→ Problem requirements:
All lines from the one holding "Task: Select RET_NEAR" down to the last line of the entries are to be reproduced exactly, with no other lines.

→ The data:
● ● ●

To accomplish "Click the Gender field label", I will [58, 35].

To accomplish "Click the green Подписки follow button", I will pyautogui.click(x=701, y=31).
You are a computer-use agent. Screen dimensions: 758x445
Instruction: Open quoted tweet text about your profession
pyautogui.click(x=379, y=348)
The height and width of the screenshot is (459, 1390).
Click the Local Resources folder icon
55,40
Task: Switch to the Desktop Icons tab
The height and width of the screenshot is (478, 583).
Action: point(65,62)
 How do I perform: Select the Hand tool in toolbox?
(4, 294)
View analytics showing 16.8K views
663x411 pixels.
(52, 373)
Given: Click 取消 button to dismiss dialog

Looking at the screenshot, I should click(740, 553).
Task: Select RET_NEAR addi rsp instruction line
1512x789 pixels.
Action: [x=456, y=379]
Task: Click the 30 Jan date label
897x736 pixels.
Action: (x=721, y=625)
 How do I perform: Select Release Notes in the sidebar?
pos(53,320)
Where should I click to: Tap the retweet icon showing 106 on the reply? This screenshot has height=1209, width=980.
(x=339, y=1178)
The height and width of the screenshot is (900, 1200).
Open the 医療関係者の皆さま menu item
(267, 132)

● ● ●

→ Output of the exercise:
Task: Select RET_NEAR addi rsp instruction line
1512x789 pixels.
Action: [x=456, y=379]
Task: Click the 30 Jan date label
897x736 pixels.
Action: (x=721, y=625)
 How do I perform: Select Release Notes in the sidebar?
pos(53,320)
Where should I click to: Tap the retweet icon showing 106 on the reply? This screenshot has height=1209, width=980.
(x=339, y=1178)
The height and width of the screenshot is (900, 1200).
Open the 医療関係者の皆さま menu item
(267, 132)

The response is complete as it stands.